Of the 11 sacks suffered by LaMar Jackson Friday night, which one looked like a Heisman being tossed in the trash?
– Oddsmakers say Tom Brady has a better shot at being president in 2020 than Gary Johnson. Brady is tied with Dwayne “The Rock'' Johnson, George Clooney, Leonardo DiCaprio, Mark Cuban, Chelsea Clinton and Kanye West. Brady is ahead of Johnson, Vince McMahon and Kim Kardashian. Roger Goodell was not mentioned.
– Did you see the Michigan women's basketball team scored 52 straight points against Howard? They would have scored more, but they were out of playing cards.
– I was mildly impressed that the fivethirtyeight.com website says Alabama is closing in on the best season in the history of college football. I was more impressed that the Tide had five of the top 18 seasons and six of the top 24. Miami had four of the top 30, but only one of the top 15.
– So who knew Tampa Bay would figure so prominently in the AL Cy Young voting.
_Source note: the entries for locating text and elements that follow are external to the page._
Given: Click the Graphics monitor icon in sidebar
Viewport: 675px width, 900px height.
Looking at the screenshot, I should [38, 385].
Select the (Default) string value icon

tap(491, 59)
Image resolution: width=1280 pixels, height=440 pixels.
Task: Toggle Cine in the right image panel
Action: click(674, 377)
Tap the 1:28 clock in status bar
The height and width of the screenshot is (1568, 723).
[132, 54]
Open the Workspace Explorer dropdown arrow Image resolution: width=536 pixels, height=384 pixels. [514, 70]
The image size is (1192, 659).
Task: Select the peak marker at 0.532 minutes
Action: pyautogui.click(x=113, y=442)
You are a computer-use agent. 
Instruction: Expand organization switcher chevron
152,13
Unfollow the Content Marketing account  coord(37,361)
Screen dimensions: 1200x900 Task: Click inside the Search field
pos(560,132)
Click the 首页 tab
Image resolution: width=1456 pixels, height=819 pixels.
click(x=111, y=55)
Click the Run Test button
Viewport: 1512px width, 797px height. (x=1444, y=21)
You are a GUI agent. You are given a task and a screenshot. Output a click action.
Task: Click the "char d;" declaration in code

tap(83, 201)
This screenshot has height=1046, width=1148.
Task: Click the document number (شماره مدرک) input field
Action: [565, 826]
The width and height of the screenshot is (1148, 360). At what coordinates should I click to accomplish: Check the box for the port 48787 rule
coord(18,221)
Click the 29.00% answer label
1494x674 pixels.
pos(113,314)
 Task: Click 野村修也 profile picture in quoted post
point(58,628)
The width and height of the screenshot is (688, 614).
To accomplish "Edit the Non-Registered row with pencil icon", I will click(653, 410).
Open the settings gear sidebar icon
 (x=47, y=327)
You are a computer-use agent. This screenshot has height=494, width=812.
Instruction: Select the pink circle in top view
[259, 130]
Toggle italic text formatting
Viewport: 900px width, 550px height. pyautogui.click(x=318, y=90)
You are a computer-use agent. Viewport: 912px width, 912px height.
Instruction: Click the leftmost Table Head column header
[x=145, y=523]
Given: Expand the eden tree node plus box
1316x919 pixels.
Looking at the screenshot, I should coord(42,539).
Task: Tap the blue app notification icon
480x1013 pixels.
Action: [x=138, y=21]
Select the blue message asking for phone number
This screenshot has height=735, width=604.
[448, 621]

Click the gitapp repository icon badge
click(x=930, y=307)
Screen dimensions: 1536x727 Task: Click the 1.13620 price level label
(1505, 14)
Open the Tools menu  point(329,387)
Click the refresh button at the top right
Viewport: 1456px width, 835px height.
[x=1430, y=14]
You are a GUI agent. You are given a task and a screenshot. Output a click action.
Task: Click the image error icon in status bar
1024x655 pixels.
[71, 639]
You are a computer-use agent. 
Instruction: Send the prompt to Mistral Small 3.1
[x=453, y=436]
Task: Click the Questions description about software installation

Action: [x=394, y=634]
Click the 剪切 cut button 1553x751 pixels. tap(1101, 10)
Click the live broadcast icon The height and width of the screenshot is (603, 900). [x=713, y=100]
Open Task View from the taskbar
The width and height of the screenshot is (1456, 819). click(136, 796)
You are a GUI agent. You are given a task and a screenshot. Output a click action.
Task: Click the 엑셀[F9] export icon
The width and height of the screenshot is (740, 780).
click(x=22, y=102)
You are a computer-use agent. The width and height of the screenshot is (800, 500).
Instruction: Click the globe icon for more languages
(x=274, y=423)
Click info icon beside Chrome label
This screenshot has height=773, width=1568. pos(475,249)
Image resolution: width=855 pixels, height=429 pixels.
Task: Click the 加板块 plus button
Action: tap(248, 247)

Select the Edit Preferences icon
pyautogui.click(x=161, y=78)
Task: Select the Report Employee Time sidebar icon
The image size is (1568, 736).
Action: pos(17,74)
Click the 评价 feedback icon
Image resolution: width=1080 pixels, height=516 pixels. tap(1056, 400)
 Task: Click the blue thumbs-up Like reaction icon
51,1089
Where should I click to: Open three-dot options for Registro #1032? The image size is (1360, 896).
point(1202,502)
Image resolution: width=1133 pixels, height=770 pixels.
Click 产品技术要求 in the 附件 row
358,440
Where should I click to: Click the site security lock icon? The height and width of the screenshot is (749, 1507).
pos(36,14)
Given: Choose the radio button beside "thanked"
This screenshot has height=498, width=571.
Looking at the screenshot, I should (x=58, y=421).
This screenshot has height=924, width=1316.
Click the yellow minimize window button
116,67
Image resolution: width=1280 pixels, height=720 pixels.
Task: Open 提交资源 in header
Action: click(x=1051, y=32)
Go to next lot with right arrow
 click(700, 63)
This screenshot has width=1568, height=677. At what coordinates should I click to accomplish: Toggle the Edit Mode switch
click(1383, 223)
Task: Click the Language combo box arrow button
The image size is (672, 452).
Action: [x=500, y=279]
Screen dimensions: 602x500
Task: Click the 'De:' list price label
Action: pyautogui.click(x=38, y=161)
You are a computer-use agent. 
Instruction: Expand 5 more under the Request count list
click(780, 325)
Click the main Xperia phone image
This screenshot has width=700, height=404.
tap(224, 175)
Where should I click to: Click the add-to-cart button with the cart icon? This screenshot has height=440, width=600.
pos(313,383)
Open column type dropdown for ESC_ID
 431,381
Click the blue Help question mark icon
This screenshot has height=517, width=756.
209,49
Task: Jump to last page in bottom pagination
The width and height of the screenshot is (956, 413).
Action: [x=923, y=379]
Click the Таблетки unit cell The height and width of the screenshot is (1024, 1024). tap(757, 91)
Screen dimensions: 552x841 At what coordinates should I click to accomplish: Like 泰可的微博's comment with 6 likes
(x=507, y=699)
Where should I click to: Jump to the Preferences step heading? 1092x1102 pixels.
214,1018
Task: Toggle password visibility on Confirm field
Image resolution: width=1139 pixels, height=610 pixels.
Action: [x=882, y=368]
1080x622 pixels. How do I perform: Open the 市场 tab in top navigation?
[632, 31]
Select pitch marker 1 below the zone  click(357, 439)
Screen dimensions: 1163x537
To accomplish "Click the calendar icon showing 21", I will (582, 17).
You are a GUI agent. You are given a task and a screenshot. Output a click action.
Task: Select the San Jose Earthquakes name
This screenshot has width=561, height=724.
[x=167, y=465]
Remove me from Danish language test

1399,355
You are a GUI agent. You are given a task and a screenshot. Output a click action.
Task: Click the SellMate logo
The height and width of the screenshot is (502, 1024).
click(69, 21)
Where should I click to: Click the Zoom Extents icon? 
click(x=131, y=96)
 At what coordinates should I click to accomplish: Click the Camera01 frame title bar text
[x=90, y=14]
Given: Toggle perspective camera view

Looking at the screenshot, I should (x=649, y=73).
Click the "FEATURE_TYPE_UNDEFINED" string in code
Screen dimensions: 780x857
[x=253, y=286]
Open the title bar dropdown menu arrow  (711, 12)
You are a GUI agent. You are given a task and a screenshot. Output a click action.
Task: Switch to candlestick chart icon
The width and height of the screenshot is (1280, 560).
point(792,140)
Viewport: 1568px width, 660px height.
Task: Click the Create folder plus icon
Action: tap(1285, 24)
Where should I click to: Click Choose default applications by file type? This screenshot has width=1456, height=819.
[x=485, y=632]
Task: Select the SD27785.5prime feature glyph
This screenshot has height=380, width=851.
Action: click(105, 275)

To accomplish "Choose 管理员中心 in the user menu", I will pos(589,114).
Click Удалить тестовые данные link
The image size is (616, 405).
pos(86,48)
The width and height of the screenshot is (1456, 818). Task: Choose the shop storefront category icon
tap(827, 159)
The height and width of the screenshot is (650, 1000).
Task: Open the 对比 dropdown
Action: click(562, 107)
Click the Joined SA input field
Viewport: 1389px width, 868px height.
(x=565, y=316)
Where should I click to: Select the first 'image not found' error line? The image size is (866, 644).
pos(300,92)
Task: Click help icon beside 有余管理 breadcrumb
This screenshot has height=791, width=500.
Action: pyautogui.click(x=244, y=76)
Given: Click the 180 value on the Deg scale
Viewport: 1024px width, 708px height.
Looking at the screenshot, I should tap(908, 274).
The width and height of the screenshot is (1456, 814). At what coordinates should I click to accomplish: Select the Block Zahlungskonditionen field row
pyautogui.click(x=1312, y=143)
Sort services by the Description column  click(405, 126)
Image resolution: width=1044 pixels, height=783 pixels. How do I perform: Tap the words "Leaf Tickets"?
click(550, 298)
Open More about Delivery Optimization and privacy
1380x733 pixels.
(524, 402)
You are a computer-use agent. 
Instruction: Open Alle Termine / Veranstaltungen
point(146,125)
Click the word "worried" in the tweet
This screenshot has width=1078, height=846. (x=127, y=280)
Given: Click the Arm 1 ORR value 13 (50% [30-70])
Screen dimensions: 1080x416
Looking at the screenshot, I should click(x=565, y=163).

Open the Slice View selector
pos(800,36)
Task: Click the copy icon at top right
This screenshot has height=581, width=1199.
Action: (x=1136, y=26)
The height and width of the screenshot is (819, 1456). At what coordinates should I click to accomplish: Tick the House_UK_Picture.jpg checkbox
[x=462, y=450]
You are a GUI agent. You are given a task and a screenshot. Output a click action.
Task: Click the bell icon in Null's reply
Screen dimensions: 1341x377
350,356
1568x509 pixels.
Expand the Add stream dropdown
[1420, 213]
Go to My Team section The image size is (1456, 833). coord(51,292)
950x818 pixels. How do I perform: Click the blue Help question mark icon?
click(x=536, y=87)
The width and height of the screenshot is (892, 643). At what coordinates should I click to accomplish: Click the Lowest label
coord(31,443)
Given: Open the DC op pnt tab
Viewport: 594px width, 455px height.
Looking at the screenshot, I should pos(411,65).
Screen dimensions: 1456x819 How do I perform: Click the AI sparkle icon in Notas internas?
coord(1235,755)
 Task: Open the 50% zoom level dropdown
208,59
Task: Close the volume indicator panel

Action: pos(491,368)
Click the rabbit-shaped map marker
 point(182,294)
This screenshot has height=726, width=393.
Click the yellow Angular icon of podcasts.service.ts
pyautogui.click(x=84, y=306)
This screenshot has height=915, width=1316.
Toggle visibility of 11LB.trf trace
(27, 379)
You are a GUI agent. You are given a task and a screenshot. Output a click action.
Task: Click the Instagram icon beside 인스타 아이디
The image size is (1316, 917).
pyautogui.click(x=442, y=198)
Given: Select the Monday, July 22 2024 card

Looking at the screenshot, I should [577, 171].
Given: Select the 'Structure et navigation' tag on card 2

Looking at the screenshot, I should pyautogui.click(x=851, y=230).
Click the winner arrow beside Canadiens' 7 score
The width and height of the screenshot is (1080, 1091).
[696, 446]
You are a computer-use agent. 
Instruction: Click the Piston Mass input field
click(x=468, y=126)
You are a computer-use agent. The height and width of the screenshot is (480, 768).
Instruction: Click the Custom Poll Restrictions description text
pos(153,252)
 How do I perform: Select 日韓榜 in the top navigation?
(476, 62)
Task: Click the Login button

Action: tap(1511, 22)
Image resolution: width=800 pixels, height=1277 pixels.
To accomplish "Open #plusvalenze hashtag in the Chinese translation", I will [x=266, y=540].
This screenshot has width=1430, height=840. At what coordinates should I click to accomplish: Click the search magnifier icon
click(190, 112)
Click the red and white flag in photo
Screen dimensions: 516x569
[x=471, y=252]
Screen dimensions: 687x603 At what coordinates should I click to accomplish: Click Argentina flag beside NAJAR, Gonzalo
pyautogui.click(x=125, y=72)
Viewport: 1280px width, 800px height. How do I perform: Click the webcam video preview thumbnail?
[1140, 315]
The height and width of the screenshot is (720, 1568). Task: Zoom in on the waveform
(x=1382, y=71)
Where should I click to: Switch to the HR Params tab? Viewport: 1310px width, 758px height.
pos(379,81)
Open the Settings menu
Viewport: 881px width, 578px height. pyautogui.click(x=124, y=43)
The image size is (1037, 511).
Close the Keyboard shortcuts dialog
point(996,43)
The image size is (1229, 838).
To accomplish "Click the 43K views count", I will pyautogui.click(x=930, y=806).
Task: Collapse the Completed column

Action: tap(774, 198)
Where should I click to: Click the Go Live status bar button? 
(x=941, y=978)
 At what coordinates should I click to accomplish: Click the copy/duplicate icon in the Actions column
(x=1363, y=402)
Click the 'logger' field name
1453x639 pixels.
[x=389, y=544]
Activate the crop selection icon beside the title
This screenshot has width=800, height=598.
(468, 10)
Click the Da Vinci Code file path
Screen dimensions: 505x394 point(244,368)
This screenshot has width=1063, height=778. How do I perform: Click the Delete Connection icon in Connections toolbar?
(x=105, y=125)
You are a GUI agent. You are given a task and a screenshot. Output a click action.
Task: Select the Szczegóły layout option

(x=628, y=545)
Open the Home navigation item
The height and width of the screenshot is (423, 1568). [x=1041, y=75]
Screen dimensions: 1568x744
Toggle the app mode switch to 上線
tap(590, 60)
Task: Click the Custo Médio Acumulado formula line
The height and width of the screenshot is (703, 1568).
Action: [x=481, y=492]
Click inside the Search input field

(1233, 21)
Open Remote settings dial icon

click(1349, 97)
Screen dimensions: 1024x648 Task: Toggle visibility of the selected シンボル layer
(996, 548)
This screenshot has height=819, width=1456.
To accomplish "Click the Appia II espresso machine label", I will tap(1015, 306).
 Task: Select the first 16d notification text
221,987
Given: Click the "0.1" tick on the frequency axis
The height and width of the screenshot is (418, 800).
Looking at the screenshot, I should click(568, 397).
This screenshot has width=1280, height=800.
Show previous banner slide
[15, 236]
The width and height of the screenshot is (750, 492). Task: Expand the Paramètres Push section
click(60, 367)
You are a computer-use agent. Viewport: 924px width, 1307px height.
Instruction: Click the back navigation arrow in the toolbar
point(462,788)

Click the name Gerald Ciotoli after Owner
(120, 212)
Turns out, neither Rays' beat writer Bill Chastain or local AP writer Fred Goodall had Justin Verlander in their top three, which helped keep him away from the award. Call it Bill and Fred's Excellent Adventure, or The Time that Kate Upton Talked Dirty to Us. Of course, Florida has had some strange voting results lately.
– As much as I admire Dalvin Cook, he just got part of Warren Dunn's record Saturday. Cook has 4,166 yards now to Dunny's 3,959. But officially, Cook still needs 10,959 NFL yards. He also has to give away 150 houses. Just saying.
– I love the commercial where Nick Saban gives advice to the woman about dress-buying.
– Start losing, like Aaron Rodgers has, and suddenly, everyone says your personality is the same as Frank Burns from M*A*S*H. That said, it's kind of cold (even for Green Bay) to make your parents buy tickets from Stubhub to watch him play.
– Ray Lewis says that Joe Flacco lacks fire. Flacco should have pointed out that Lewis' crew had plenty of fire outside the nightclub Cobalt.
– With 36 stitches in his forehead, Columbus' Matt Calvert looked like he had a pop-top in his head. But he looked just fine in scoring the short-handed winner agianst the Rangers. Which is why the players of the NHL might swallow more pain than any other athletes.
– USA Today ranked the best sports commercials, led by the “Be Like Mike” ad. The Mean Joe Greene Coke commercial was only fifth. I demand a recount.
– Now checking out: Charlie Strong.
– Voters seem to overlook the teams at the top when they name a coach of the year. But in the SEC, either you give it to Nick Saban, or you give it Jim McElwain. How he can ride that offense to Atlanta is a mystery.
– Could Florida's success Saturday end up hurting FSU? 1) LSU will be less inclined to keep interim coach Ed Orgeron. 2) With Tom Herman being talked up at Texas, LSU may come even stronger after Jimbo Fisher. 3) Fisher must really, really like jambalaya to let his name hover about the job.
– How many points would USF's offense score if it got to play USF's defense? I say it would be more than the amount of jellybeans you could squeeze into a Volkswagen.